## Extracted text
No. 32 – Lobos de Puebla
- Position: Point guard / shooting guard
- League: LNBP

Personal information
- Born: May 27, 1993 (age 33)
- Listed height: 188 cm (6 ft 2 in)
- Listed weight: 92 kg (203 lb)

Career information
- High school: Whitefield Academy (Marietta, Georgia)
- College: Wichita State (2011–2015)
- NBA draft: 2015: undrafted
- Playing career: 2015–present

Career history
- 2015–2017: Riesen Ludwigsburg
- 2018–2019: Fiat Torino
- 2020: BC Kalev
- 2020–2022: Benedetto XIV Cento
- 2022: Riesen Ludwigsburg
- 2022–2023: CSO Voluntari
- 2023–2024: Ferraroni Juve Cremona
- 2024: M Basket Mažeikiai
- 2024–2025: Trepça
- 2025–2026: BC Vienna
- 2026–present: Lobos de Puebla

Career highlights
- Kosovo Superleague champion (2025); Kosovo Cup winner (2025); 2× MVC Defensive Player of the Year (2014, 2015); 2× Second-team All-MVC (2014, 2015);

= Tekele Cotton =

American basketball player (born 1993)

Tekele Mozet Cotton (born May 27, 1993) is an American professional basketball player for GGMT Vienna of the Austrian Basketball Superliga.

==Professional career==
On September 2, 2015, Cotton signed with the German club Riesen Ludwigsburg.

On July 17, 2018, Cotton signed a deal with the Italian club Fiat Torino for the 2018–19 LBA season.

In 2020, Cotton spent three games with Kalev/Cramo of the Latvian–Estonian League before the season was terminated. On August 8, 2020, he signed with Benedetto XIV Cento of the Serie A2. Cotton averaged 14 points and 3 assists per game.

On February 7, 2022, he has signed with MHP Riesen Ludwigsburg of the Basketball Bundesliga (BBL).

On August 5, 2022, he has signed with CSO Voluntari of the Liga Națională.

On December 20, 2024, he has signed with Trepça of the Kosovo Superleague.

On August 26, 2025, he signed with GGMT Vienna of the Austrian Basketball Superliga.

## Problem A
Transcribe the Tekele Cotton profile from "Tekele Mozet Cotton" to "club Riesen Ludwigsburg.".
## Problem B
According to the Tekele Cotton profile, on what date did Cotton sign with Riesen Ludwigsburg?

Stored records
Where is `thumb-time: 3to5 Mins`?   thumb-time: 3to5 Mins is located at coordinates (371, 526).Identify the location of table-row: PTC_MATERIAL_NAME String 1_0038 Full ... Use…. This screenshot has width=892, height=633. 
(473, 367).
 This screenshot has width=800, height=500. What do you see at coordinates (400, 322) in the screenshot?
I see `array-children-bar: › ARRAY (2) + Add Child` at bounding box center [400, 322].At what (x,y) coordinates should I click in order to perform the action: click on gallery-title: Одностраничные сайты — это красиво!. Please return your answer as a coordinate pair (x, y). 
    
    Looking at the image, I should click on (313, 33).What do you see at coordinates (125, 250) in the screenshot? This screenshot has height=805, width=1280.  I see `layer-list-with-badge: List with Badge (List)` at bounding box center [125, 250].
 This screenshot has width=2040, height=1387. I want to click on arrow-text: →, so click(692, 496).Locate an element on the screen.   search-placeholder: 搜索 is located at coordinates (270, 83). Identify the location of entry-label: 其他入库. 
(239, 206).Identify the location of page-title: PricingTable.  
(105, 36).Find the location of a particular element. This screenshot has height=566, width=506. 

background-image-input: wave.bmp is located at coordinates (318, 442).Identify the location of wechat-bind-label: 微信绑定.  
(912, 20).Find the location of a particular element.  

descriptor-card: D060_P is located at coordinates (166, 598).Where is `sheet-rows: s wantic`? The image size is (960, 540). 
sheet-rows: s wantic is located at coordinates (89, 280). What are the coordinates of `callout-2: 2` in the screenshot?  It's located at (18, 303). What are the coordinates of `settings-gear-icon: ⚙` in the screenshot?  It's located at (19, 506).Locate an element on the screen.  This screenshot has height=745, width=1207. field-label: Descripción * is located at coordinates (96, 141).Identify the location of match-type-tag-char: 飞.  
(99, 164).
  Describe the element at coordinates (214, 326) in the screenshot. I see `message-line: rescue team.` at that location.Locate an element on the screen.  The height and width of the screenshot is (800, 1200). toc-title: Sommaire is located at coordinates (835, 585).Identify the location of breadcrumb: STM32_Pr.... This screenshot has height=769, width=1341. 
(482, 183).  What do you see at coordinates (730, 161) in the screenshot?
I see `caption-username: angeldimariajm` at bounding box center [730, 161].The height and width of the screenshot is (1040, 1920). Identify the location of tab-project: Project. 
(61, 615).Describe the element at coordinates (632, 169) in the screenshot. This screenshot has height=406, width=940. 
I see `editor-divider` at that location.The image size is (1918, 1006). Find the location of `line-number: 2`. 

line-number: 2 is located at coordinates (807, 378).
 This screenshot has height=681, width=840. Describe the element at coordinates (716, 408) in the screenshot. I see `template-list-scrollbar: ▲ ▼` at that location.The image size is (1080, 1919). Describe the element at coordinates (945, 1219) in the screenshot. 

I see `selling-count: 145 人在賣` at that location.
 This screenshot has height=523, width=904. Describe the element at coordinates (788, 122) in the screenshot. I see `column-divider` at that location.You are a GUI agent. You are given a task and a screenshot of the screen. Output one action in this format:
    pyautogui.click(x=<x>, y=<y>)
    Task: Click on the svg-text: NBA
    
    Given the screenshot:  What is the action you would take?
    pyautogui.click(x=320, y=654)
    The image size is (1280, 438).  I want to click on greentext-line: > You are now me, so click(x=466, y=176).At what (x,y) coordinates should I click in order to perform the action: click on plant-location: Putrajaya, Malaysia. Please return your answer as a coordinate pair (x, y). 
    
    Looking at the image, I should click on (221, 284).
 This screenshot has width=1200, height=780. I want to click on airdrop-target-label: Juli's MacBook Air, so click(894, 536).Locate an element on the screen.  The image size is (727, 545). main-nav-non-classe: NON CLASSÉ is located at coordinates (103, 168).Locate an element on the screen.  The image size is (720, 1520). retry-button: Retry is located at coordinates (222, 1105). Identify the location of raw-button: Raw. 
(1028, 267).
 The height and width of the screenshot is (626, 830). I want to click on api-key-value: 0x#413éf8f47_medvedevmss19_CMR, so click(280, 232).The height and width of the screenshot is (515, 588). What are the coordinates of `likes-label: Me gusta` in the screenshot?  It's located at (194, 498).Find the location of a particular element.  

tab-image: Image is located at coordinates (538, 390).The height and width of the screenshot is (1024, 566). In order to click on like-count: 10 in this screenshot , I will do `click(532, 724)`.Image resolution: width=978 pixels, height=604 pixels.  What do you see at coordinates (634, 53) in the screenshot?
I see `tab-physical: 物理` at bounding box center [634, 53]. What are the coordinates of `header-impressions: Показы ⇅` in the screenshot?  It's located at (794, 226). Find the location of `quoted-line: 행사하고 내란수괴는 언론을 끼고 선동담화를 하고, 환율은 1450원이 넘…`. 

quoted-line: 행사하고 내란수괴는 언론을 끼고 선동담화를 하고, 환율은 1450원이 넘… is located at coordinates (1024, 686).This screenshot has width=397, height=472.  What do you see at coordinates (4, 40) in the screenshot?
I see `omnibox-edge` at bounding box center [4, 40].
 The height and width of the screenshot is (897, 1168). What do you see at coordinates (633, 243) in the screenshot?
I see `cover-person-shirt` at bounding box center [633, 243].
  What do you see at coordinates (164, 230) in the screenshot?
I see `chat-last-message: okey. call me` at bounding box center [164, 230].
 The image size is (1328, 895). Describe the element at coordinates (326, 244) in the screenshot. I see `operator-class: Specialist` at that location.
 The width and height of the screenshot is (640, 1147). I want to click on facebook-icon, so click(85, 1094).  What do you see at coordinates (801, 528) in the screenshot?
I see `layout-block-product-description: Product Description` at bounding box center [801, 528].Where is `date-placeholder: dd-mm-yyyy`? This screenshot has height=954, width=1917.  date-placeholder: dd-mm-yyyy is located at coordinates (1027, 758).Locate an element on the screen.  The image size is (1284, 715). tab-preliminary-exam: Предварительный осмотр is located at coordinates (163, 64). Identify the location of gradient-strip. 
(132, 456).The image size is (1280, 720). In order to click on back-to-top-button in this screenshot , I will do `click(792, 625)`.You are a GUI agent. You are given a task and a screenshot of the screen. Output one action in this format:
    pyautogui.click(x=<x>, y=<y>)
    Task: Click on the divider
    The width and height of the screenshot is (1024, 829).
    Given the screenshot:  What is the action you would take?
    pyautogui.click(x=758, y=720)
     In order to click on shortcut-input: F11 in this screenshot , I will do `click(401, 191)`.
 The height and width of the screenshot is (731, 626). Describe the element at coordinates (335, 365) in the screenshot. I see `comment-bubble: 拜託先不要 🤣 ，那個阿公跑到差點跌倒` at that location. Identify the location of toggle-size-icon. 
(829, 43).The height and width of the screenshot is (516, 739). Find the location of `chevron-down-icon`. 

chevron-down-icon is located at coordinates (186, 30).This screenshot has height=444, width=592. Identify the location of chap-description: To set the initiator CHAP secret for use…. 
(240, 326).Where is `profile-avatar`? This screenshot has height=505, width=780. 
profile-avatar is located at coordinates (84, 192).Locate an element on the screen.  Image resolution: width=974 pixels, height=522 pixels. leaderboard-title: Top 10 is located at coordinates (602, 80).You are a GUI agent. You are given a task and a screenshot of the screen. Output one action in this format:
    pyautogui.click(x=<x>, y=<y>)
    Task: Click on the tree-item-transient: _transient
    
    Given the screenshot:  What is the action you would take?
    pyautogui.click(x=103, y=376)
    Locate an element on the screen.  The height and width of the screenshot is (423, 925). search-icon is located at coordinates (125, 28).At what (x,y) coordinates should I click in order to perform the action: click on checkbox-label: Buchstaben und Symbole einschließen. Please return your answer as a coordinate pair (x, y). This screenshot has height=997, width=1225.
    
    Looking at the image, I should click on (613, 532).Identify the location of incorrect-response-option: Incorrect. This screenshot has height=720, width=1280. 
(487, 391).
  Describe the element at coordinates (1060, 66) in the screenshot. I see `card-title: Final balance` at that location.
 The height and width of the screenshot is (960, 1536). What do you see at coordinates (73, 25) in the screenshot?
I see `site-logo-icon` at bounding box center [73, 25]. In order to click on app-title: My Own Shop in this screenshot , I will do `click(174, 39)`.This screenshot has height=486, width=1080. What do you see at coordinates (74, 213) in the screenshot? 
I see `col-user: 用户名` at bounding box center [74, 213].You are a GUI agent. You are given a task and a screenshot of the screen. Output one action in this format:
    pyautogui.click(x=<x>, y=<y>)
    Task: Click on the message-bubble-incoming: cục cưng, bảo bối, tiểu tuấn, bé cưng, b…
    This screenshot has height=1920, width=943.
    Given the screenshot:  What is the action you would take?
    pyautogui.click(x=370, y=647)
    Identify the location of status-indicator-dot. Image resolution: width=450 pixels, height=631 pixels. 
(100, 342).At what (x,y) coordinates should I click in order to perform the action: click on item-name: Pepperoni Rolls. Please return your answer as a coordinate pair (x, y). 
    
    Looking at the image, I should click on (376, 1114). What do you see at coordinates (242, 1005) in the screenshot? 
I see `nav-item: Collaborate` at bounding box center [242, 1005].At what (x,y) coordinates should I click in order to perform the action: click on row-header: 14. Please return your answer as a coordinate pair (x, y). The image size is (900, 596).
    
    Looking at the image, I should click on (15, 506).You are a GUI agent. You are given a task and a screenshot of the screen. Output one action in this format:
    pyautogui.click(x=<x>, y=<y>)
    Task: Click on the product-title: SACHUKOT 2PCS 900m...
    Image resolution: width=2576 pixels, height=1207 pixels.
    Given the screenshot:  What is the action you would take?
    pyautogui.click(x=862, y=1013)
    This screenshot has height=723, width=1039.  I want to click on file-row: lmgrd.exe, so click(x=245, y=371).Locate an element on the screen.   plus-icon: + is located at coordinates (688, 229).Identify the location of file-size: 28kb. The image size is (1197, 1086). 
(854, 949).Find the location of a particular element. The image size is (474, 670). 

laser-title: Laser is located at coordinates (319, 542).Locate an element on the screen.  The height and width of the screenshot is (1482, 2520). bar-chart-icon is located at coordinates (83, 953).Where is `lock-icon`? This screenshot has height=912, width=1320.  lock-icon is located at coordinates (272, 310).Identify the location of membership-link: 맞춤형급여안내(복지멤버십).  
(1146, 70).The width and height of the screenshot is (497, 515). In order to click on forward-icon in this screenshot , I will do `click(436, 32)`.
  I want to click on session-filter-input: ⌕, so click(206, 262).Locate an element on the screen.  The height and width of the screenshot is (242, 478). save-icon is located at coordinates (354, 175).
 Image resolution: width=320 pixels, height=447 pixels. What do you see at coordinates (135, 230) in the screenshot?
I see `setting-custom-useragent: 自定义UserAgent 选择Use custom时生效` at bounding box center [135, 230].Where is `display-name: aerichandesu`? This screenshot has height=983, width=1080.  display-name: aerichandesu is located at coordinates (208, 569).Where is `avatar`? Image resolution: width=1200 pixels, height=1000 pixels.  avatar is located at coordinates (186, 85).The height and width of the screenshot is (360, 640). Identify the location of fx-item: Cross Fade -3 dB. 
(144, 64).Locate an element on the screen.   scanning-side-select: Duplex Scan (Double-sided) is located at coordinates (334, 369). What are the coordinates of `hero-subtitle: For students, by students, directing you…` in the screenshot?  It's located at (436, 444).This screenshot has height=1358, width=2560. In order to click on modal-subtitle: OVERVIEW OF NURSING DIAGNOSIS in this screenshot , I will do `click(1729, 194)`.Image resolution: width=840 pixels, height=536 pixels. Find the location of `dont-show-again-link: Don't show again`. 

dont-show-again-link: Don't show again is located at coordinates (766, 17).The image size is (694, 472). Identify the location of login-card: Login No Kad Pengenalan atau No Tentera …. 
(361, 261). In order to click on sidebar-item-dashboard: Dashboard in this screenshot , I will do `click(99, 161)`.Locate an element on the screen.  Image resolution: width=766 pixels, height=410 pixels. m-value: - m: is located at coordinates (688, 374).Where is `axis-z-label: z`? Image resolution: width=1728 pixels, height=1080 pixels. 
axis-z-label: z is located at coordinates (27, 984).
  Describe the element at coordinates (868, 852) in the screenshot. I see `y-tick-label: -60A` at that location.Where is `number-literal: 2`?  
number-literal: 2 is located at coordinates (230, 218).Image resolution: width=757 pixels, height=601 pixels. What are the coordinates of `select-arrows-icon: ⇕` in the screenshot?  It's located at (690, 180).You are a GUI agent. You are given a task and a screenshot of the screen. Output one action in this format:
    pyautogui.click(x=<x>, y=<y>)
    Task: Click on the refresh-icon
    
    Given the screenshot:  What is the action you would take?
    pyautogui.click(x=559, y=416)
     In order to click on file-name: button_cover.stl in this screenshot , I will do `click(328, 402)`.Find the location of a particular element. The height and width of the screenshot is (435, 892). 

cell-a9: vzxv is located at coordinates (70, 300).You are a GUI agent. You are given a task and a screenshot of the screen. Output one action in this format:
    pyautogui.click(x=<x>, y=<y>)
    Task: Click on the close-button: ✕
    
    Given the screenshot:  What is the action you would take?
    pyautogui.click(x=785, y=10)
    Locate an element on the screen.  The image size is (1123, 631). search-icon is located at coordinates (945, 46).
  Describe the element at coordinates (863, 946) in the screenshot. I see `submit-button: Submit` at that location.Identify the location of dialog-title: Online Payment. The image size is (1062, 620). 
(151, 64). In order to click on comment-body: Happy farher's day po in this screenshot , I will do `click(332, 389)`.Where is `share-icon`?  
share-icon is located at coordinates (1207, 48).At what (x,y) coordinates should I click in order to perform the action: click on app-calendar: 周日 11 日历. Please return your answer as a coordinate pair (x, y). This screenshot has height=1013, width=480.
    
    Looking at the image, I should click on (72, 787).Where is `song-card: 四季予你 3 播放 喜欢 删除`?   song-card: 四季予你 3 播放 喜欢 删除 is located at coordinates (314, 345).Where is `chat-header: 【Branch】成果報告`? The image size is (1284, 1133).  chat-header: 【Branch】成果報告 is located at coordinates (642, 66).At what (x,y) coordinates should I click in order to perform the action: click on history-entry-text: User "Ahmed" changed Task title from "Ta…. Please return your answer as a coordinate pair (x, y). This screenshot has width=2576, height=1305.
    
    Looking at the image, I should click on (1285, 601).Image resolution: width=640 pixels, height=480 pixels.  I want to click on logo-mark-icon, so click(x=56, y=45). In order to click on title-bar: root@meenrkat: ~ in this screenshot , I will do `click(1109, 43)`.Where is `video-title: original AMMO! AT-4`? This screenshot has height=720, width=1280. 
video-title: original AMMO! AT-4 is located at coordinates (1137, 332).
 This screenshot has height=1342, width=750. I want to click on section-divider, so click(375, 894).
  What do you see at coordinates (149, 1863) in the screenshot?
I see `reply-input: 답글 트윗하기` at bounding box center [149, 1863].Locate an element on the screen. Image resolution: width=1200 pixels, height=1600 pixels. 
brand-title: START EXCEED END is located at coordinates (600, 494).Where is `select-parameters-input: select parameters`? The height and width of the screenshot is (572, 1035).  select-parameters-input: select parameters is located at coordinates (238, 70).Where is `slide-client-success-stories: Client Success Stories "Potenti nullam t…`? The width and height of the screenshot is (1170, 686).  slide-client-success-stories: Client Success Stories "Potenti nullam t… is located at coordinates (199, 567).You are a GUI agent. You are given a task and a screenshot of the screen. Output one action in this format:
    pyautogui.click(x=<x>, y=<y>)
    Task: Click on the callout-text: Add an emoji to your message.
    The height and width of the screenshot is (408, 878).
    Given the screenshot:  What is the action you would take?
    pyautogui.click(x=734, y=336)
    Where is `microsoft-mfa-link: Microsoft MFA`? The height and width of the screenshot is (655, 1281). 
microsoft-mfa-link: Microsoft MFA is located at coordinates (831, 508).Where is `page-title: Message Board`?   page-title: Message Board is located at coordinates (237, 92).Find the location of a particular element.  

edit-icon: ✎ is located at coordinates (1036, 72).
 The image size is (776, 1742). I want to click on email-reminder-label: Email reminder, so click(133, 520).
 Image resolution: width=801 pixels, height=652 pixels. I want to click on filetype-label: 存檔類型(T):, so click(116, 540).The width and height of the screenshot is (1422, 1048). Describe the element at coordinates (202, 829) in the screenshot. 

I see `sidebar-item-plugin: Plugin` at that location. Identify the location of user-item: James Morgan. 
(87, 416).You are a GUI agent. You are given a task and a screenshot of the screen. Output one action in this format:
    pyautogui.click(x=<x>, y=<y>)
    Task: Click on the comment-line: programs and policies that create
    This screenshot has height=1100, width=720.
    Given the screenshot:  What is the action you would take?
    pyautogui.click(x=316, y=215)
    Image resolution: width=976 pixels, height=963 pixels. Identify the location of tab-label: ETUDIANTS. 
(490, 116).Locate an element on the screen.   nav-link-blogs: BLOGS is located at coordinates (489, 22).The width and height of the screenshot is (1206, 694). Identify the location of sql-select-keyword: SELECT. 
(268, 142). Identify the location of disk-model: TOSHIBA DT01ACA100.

## Reply A
Tekele Mozet Cotton (born May 27, 1993) is an American professional basketball player for GGMT Vienna of the Austrian Basketball Superliga.

==Professional career==
On September 2, 2015, Cotton signed with the German club Riesen Ludwigsburg.

## Reply B
September 2, 2015